**Records for the task**:
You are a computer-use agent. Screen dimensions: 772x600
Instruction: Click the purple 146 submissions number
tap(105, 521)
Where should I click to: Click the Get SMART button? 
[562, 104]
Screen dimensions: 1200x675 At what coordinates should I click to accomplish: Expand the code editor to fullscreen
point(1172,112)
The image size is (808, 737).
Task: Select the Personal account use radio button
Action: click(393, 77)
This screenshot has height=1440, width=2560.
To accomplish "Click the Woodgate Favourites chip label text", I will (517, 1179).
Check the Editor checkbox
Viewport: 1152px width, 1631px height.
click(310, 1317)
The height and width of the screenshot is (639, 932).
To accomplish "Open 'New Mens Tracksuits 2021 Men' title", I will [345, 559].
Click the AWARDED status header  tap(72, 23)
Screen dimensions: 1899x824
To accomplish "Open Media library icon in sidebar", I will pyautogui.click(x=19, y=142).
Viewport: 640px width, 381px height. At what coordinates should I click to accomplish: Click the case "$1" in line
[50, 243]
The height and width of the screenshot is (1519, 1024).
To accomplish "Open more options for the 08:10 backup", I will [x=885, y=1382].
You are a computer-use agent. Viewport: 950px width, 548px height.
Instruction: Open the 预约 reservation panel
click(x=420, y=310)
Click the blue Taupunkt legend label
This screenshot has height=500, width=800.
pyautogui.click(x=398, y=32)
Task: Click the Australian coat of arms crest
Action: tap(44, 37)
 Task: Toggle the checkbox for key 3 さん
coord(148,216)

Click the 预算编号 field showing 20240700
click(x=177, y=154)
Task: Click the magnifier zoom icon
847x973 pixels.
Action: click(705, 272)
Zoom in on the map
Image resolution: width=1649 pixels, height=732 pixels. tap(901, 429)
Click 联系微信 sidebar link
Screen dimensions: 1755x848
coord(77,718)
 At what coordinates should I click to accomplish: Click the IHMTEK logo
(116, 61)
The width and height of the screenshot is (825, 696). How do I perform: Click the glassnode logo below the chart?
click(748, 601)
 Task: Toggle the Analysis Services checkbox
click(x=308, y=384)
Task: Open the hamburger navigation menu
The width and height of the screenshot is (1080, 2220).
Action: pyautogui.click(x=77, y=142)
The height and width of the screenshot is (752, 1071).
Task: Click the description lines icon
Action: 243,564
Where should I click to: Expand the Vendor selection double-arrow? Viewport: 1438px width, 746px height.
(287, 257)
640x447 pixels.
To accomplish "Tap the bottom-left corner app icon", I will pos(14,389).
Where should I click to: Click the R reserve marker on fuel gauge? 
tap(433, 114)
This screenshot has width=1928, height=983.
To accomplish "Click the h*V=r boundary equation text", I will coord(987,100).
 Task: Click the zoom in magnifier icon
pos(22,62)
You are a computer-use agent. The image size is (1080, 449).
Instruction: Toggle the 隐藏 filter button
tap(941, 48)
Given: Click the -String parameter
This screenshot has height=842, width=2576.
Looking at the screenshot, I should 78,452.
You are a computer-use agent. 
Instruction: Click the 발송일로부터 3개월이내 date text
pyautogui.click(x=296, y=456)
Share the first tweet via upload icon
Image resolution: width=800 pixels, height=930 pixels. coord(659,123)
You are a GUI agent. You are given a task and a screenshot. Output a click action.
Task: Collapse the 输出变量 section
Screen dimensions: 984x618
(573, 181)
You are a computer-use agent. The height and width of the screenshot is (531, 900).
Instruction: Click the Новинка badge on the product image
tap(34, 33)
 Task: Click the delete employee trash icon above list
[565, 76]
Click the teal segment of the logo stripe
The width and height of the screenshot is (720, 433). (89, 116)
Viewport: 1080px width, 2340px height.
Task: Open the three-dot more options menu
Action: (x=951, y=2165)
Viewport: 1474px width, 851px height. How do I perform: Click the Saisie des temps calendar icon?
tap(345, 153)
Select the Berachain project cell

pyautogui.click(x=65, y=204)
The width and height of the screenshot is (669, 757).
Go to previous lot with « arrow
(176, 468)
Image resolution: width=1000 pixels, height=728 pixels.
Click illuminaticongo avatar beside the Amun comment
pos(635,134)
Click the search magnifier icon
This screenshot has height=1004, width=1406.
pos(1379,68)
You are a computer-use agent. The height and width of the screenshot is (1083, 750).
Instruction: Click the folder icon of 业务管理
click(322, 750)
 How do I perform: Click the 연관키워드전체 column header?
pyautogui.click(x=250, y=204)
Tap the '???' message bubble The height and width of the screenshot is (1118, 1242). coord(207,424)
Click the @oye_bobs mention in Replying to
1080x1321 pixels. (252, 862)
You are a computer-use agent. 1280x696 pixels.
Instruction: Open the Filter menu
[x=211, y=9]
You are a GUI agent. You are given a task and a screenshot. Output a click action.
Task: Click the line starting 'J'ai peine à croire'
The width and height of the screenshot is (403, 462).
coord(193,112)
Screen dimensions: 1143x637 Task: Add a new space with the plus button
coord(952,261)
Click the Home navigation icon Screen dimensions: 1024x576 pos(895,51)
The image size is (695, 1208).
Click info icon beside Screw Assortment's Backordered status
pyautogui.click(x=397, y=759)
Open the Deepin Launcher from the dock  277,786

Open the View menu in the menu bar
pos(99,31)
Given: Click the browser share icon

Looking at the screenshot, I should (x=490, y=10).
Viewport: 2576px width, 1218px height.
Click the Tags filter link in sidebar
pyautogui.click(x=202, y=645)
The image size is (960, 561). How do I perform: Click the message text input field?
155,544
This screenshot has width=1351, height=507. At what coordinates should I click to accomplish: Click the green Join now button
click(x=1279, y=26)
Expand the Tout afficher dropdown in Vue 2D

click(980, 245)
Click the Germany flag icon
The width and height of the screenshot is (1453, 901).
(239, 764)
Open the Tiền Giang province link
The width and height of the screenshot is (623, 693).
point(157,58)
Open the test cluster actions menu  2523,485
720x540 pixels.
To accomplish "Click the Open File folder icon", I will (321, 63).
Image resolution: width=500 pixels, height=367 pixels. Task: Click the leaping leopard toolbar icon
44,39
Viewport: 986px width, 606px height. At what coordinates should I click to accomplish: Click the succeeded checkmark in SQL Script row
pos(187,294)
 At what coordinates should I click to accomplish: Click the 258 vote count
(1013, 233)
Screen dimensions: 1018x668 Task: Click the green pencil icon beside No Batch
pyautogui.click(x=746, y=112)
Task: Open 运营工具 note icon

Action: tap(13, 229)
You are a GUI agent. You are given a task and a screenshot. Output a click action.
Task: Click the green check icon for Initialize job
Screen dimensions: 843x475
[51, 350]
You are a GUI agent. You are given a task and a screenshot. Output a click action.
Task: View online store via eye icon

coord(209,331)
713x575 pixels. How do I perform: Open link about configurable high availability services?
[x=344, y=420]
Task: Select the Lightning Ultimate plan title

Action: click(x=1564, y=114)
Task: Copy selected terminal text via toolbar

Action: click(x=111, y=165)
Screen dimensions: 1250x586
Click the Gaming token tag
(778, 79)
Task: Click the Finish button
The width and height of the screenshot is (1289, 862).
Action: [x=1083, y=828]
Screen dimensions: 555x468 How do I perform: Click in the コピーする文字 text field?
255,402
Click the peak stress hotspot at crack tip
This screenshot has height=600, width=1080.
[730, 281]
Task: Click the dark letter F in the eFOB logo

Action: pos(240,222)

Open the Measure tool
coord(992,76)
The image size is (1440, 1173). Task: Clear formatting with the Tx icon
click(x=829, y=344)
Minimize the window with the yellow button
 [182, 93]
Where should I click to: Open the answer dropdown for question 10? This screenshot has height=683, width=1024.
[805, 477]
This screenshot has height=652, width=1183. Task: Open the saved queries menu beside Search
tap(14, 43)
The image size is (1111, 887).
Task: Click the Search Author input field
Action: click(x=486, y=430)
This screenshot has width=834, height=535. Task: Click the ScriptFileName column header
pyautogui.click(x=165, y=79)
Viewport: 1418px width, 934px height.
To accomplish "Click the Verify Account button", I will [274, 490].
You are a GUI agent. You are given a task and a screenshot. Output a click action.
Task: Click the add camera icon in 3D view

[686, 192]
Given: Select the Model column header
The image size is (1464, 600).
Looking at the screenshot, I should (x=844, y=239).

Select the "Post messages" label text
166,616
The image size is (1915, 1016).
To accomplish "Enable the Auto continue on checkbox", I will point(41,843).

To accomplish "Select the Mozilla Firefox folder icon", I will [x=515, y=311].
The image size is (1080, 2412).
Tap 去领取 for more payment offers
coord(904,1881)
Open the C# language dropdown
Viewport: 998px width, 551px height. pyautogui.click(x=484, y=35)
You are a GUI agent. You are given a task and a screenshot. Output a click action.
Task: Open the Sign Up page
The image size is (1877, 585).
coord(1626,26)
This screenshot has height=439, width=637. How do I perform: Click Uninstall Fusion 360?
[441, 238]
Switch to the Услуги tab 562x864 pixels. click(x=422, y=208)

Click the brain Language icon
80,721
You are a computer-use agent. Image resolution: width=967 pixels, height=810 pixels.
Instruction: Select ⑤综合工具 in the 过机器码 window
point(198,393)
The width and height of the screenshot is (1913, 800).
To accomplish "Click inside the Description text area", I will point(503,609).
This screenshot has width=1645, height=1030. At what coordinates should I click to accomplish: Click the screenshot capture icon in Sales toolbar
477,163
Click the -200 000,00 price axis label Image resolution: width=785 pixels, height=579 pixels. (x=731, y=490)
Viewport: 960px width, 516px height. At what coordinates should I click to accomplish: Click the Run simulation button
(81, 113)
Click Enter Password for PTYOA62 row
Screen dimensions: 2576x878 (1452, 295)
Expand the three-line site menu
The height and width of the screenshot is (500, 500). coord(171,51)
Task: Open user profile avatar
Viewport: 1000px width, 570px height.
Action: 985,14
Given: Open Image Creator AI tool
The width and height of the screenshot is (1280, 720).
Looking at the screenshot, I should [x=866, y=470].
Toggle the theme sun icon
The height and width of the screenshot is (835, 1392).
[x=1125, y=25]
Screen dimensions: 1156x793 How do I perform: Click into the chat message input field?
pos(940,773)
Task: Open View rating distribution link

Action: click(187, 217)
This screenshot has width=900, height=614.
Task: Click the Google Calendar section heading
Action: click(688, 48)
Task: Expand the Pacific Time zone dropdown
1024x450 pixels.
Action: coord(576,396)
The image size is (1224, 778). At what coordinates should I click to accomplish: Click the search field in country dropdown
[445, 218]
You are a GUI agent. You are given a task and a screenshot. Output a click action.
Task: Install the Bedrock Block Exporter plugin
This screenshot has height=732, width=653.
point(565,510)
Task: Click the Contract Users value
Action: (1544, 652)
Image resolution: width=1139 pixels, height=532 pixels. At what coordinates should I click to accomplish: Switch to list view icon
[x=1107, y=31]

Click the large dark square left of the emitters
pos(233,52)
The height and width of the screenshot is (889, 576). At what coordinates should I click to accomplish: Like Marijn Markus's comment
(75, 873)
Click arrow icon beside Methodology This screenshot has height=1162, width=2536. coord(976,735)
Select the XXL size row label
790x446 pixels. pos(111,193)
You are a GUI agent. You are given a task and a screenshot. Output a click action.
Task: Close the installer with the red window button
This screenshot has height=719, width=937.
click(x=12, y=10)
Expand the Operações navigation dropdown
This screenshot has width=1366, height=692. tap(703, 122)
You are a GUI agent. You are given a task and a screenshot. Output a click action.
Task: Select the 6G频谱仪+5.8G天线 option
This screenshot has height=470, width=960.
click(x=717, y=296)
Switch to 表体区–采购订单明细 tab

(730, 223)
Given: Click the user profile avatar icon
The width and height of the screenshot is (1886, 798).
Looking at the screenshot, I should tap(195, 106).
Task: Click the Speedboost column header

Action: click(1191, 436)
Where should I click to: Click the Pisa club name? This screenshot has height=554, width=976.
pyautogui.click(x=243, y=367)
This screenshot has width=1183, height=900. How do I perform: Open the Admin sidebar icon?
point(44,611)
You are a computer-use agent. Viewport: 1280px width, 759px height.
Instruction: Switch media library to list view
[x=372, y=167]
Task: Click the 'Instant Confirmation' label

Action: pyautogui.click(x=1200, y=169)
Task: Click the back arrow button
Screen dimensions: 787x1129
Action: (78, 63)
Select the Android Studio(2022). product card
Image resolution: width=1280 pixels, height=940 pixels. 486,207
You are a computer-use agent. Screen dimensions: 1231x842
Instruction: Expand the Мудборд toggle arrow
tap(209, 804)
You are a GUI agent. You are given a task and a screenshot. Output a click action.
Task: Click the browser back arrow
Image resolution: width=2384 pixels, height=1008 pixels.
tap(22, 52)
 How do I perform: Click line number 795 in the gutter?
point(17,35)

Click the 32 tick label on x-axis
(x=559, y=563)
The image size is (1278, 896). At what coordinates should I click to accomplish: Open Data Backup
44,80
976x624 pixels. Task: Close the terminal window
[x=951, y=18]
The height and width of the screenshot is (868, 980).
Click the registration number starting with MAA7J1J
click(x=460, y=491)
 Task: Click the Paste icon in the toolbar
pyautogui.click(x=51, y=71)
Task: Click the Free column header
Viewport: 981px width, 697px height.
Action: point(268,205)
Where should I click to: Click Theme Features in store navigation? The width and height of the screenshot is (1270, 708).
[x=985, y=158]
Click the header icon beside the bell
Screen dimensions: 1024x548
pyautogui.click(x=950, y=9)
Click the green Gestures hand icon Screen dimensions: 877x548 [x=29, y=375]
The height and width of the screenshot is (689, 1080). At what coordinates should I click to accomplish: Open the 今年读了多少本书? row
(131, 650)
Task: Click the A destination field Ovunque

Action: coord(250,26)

**Work to be completed**:
Of the entries above, repeat exactly the lines between the line with "Click the -200" and the line with "Task: Open user profile avatar", inclusive, and no others.

**Solved exercise**:
Click the -200 000,00 price axis label Image resolution: width=785 pixels, height=579 pixels. (x=731, y=490)
Viewport: 960px width, 516px height. At what coordinates should I click to accomplish: Click the Run simulation button
(81, 113)
Click Enter Password for PTYOA62 row
Screen dimensions: 2576x878 (1452, 295)
Expand the three-line site menu
The height and width of the screenshot is (500, 500). coord(171,51)
Task: Open user profile avatar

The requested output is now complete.